Successful Peritoneal Dialysis Program From a Surgical Perspective: A Case Series of Laparoscopic Peritoneal Dialysis Catheter Patients

Sarah Markham, Wayne S Lee, MD, Tony Chan, MD, Jonathan D Svahn, MD, FACS. Department of Surgery, Kaiser Permanente Oakland, California

Introduction: Laparoscopic peritoneal dialysis (PD) catheter placement has been shown to have equal or better outcomes compared to other approaches. In the US, only 7% of all patients initiating dialysis treatment started PD. Kaiser Permanente Northern California has one of the highest proportions of patients starting dialysis on PD (25%). At Kaiser Oakland during the study period, 51% of patients started PD. Our objective was to analyze the PD placement of these patients from a surgical perspective.

Methods: A retrospective review was performed on consecutive patients initiating dialysis from February 2013 to January 2014 at a single institution, with a subset analysis of those who underwent laparoscopic PD placement by two attending surgeons. Patient characteristics, operative data, and complications were analyzed.

Results: In 50 PD catheter patients, mean age was 59.2 with slight predominance of males (55.1%). Average BMI was 29.2. Twenty percent had previous surgery, and 24% had the PD catheters placed on an urgent basis.

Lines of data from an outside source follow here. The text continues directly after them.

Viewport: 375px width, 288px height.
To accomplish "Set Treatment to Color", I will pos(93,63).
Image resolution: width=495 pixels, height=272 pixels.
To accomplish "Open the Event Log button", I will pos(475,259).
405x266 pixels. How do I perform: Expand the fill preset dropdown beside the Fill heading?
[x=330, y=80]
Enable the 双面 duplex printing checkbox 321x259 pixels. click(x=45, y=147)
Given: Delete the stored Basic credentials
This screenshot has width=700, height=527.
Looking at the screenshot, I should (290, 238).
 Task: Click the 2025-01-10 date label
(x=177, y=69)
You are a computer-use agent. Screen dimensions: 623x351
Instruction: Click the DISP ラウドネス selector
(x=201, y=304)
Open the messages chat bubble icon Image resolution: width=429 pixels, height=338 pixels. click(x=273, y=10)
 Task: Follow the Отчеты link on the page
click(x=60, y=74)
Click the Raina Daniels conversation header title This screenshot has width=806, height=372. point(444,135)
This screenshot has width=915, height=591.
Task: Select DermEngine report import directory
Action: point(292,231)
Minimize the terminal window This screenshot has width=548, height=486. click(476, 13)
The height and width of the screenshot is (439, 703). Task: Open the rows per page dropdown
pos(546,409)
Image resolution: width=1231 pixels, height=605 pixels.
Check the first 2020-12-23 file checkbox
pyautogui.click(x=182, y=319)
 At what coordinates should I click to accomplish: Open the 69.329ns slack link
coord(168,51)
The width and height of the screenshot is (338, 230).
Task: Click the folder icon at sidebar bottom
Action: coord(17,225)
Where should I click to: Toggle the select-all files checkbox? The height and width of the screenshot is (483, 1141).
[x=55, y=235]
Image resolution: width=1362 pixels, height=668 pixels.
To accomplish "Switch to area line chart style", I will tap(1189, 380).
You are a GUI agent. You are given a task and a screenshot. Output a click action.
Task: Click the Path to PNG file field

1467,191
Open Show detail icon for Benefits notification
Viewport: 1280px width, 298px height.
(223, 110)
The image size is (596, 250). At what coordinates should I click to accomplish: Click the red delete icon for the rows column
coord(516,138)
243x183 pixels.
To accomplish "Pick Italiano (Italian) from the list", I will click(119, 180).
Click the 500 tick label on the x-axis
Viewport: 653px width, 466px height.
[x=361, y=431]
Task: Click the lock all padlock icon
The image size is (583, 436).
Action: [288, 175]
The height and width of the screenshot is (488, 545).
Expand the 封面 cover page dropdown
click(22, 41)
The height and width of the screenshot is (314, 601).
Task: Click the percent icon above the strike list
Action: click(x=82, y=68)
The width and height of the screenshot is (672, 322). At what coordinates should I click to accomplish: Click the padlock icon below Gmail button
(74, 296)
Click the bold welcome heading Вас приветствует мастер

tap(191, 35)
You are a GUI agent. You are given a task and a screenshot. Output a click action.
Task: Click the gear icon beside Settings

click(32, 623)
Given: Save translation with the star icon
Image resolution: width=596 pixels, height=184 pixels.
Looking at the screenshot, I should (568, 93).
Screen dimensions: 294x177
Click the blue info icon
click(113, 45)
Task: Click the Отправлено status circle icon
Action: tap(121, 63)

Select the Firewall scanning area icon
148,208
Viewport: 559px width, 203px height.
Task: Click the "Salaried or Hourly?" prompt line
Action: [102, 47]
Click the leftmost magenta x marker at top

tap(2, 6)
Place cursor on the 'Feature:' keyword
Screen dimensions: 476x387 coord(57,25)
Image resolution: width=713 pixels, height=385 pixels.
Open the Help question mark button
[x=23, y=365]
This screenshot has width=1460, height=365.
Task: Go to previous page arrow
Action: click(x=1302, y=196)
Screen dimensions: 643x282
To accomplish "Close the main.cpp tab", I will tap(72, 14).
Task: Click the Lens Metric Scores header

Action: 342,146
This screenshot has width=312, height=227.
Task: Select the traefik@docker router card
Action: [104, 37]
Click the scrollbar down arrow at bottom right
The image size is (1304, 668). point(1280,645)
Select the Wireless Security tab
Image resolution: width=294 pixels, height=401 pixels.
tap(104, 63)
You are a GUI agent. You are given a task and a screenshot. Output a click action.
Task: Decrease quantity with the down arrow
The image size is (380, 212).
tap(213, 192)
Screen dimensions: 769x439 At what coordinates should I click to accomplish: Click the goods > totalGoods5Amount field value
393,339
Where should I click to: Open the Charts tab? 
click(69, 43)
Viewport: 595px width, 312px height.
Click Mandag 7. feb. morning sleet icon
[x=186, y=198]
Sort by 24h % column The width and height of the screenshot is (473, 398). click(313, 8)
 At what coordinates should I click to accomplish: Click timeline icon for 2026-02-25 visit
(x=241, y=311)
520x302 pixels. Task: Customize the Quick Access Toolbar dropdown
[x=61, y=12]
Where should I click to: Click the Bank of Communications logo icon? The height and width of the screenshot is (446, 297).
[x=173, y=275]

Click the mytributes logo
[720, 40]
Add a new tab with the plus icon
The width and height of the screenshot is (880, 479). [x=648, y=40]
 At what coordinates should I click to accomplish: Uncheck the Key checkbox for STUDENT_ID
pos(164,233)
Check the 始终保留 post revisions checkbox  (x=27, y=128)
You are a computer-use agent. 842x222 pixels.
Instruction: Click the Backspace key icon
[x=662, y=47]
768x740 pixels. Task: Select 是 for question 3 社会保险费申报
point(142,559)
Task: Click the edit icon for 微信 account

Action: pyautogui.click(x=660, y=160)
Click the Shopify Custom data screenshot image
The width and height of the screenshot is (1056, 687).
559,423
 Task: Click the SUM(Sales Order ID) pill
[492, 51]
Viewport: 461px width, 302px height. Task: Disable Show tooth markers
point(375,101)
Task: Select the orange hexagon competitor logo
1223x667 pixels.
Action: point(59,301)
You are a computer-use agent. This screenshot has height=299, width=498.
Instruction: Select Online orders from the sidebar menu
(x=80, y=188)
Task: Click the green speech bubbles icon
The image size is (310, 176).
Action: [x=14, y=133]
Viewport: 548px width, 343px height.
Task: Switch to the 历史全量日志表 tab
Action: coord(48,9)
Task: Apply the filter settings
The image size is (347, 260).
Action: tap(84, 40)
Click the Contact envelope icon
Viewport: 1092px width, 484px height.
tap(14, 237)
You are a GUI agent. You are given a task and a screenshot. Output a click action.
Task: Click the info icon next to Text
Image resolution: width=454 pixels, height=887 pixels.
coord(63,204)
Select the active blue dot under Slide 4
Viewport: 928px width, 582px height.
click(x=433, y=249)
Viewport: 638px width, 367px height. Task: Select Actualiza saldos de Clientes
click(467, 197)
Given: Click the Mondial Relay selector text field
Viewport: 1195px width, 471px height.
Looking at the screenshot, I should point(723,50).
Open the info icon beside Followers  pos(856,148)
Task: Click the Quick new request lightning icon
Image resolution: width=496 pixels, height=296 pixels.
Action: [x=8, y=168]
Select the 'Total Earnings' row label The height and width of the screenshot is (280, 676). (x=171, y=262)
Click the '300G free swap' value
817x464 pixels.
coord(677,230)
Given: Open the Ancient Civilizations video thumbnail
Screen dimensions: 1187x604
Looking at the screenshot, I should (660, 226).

Average case length was 46.1 minutes. There were four complications (8%) due to exit site infections. This was associated with the case length (p<0.05). Case length was associated with urgent procedures, but not with history of previous surgery or body mass index. There was also a difference in operative time between attending surgeons likely due to experience.

Conclusion: Laparoscopic PD catheter insertion is a safe minimally invasive procedure with short operative time. In conjunction with experienced nephrologists and PD nursing unit, surgeons can help facilitate a high PD rate with low complications.